Cet appareil acheté par la société X le 1er décembre 1994 n'a pas fait l'objet d'une déclaration à la Direction Départementale des Services Vétérinaires, selon les dispositions de l'arrêté ministériel du 18 juillet 1977 relatif à l'hygiène et à la préparation des viandes découpées, désossées ou non ; ils doivent en outre comporter un local nécessaire à l'attendrissage des viandes.
L'article 16 du Décret du 12 novembre 1985 prévoit qu'en aucun cas les viandes attendries, découpées et conditionnées ne peuvent être commercialisées dans un délai supérieur à quarante huit heures. En outre, toutes les opérations subies par ces viandes, après attendrissage, doivent répondre aux prescriptions de l'arrêté du 18 juillet 1977. Tout autre procédé de préparation et de conservation doit faire l'objet d'une autorisation du ministère de l'Agriculture.
Le délai de consommation indiqué sur les viandes portant la marque X est de 20 jours, sans que cette durée résulte d'une demande d'autorisation particulière. La société X ne disposait d'aucune étude bactériologique effectuée sur le produit, pouvant prouver que ce produit restait propre à la consommation humaine, jusqu'à la date limite de consommation. Le délai de 20 jours indiqué sur des viandes attendries est particulièrement important et risqué d'un point de vue hygiénique or aucune mention de "viande attendrie" ne figurait sur les étiquetages des 148 unités de viande attendrie lors du contrôle du 26 juillet 1995.
La dénomination de vente mentionnée sur les unités de vente, comme sur les documents commerciaux était "Chevillard" ; cette dénomination de vente ne permet pas de décrire la denrée de façon explicite, puisqu'elle ne précise pas de quel type de viande il s'agit, ni de quel morceau ; elle aurait dû préciser qu'il s'agissait de "Tendre de tranche".

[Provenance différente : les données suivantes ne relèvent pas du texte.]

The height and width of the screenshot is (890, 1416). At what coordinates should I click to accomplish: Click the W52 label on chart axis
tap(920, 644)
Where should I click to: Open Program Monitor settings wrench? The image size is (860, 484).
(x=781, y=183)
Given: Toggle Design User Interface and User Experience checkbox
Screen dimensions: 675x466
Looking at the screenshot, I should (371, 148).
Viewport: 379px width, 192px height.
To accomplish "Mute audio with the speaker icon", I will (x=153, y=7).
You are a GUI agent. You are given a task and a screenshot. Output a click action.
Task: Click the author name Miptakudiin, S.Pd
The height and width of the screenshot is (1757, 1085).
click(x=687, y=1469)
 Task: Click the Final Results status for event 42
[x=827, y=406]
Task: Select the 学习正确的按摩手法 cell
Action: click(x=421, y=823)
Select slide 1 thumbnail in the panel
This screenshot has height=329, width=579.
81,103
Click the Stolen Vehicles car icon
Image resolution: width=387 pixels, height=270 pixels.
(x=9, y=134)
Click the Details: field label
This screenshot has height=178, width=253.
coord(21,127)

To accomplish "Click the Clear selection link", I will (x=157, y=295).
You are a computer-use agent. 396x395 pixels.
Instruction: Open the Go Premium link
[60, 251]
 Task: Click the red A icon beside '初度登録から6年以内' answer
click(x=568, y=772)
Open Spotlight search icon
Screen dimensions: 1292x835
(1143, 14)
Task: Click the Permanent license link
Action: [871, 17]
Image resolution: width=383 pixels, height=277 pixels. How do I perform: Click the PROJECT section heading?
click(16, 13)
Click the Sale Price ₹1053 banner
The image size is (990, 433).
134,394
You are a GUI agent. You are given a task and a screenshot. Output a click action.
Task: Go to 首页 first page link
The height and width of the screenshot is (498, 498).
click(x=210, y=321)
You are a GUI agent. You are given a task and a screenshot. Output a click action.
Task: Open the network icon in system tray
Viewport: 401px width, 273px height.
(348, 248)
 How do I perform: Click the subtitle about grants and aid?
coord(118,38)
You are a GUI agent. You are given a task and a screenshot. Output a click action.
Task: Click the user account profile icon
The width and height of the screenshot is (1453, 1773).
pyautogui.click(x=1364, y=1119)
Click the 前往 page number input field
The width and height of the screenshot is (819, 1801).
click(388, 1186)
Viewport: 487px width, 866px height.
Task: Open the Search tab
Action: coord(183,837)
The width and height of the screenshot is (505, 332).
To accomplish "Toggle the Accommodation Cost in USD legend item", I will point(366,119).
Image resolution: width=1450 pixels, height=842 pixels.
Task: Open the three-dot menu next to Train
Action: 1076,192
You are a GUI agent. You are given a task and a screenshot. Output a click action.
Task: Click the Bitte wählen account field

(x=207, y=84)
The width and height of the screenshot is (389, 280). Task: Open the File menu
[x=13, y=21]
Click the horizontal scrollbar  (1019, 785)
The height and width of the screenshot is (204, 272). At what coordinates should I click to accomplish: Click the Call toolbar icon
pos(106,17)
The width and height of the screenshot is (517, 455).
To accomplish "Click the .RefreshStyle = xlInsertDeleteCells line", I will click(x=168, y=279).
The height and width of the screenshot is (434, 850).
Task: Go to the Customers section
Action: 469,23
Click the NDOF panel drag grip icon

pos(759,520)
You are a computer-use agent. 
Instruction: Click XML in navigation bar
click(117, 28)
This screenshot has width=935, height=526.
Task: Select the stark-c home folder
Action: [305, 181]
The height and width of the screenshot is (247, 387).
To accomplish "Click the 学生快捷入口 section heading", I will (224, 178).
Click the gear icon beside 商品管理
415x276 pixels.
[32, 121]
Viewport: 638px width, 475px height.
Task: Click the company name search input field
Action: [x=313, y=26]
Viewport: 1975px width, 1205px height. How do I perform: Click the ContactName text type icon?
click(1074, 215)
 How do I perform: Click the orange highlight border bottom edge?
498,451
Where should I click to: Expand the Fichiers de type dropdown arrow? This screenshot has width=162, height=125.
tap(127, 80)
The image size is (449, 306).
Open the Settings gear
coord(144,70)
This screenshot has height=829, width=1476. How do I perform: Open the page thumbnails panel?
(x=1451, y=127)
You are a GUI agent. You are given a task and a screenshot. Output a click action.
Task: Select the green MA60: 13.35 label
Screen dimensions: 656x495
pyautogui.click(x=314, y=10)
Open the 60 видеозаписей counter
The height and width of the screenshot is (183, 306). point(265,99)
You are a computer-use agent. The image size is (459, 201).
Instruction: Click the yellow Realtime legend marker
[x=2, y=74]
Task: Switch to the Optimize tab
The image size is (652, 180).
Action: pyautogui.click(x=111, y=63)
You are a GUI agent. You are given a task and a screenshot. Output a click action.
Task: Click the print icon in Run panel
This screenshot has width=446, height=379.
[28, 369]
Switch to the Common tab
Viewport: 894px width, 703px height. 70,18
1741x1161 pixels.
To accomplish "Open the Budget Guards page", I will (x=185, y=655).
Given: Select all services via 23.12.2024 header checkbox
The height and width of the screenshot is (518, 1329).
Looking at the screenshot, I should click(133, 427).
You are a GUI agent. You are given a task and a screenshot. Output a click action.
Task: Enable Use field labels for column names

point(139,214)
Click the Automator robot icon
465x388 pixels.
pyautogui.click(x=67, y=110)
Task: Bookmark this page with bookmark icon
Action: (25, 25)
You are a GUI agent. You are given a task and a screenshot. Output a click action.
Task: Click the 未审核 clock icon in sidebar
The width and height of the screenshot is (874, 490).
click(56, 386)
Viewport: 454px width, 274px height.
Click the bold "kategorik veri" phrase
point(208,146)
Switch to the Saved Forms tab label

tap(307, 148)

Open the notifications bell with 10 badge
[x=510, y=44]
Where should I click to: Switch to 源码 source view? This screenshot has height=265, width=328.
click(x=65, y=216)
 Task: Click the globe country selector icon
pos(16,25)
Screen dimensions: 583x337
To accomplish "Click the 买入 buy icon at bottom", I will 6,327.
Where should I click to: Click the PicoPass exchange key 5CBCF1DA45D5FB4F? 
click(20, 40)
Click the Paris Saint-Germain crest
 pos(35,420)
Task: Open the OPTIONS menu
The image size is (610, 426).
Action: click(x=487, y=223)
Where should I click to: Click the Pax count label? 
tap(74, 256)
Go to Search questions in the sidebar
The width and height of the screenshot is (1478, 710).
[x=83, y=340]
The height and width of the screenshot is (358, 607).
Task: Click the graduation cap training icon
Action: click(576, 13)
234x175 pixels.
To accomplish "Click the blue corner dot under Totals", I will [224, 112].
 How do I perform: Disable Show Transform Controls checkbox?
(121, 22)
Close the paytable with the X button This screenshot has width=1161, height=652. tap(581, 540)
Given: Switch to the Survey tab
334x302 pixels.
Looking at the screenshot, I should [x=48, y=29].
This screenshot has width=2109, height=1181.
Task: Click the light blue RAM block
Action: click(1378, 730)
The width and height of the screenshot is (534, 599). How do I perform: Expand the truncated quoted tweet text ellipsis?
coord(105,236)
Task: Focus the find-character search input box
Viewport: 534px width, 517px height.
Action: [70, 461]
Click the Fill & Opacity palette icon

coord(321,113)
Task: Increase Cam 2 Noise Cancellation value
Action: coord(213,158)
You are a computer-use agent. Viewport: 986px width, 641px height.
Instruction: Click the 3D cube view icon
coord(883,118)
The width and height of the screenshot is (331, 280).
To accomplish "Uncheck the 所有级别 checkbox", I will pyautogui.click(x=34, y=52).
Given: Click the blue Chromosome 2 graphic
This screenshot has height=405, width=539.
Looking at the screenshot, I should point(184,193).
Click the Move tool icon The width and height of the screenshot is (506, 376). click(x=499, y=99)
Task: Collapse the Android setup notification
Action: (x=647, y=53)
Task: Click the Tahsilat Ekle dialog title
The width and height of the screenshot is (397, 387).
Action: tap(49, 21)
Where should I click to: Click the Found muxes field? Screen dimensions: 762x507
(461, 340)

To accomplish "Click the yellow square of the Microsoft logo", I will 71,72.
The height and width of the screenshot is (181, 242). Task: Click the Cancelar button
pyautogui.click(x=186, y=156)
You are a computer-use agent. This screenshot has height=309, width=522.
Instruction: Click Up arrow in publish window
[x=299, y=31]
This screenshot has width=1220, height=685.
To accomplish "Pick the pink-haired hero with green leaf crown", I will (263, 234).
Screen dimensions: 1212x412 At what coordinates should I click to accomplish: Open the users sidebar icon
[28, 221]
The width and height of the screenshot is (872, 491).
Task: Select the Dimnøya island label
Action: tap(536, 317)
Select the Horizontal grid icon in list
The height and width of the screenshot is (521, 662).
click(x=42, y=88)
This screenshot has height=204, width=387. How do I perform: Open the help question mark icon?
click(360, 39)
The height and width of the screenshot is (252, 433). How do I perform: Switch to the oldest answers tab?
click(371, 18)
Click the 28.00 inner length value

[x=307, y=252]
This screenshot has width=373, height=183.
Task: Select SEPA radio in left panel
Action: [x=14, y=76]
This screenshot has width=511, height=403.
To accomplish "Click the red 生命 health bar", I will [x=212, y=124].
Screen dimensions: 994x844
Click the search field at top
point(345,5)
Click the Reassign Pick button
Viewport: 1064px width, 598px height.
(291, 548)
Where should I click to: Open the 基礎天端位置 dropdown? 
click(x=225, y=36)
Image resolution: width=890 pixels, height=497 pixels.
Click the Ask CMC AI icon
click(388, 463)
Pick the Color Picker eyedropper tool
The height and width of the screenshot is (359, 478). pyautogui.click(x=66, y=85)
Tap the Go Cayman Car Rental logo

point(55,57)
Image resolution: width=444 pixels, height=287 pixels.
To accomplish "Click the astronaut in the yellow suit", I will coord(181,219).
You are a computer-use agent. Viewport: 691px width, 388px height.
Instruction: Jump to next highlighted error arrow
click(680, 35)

Gérard J expose que si des infractions à l'arrêté du 12 novembre 1985 ont été commises, elles ne lui sont pas imputables, ayant délégué ses pouvoirs dans ce domaine à son co-prévenu par acte du 1er janvier 1994. Il fait plaider par ailleurs qu'en toute hypothèse, de par sa position, il n'a fait preuve d'aucune intention coupable, ignorant les infractions commises au sein de sa société.
Sur ce, LA COUR
Au vu des constatations effectuées par la Direction de la Répression des Fraudes dans son procès-verbal du 23 janvier 1996, constate qu'il y a connexité au sens de l'article 203 du Code de procédure pénale, en ce que la commission des infractions reprochées à Thierry D a permis la consommation du délit de tromperie reproché à Gérard J. La prévention est établie à l'égard de Gérard J, peu importe qu'il ait valablement ou non délégué ses pouvoirs en matière d'hygiène et de sécurité alimentaire puisqu'en toute hypothèse une telle délégation ne pouvait l'exonérer de sa responsabilité de gérant telle qu'encourue en mettant en vente, comme il l'a fait, par le biais des restaurants qu'il approvisionne de la viande appelée "chevillard" et destinée à la grillade, sans indiquer qu'elle a été attendrie. Sa responsabilité personnelle de gérant apparaît devoir d'autant plus être retenue que cette tromperie dangereuse pour la santé dans les circonstances où elle était commise, comme il a été dit plus haut, paraît être ancienne au sein de ses établissements.
Il y a lieu par suite d'infliger au prévenu la sanction qui figure au dispositif.
Par ces motifs, LA COUR, Statuant publiquement et contradictoirement, Reçoit l'appel du prévenu, Confirme le jugement déféré sur la déclaration de culpabilité. L'infirme en répression, Condamne Gérard J à 50 000 F d'amende. La présente décision est assujettie à un droit fixe de procédure de 800 F dont est redevable le condamné.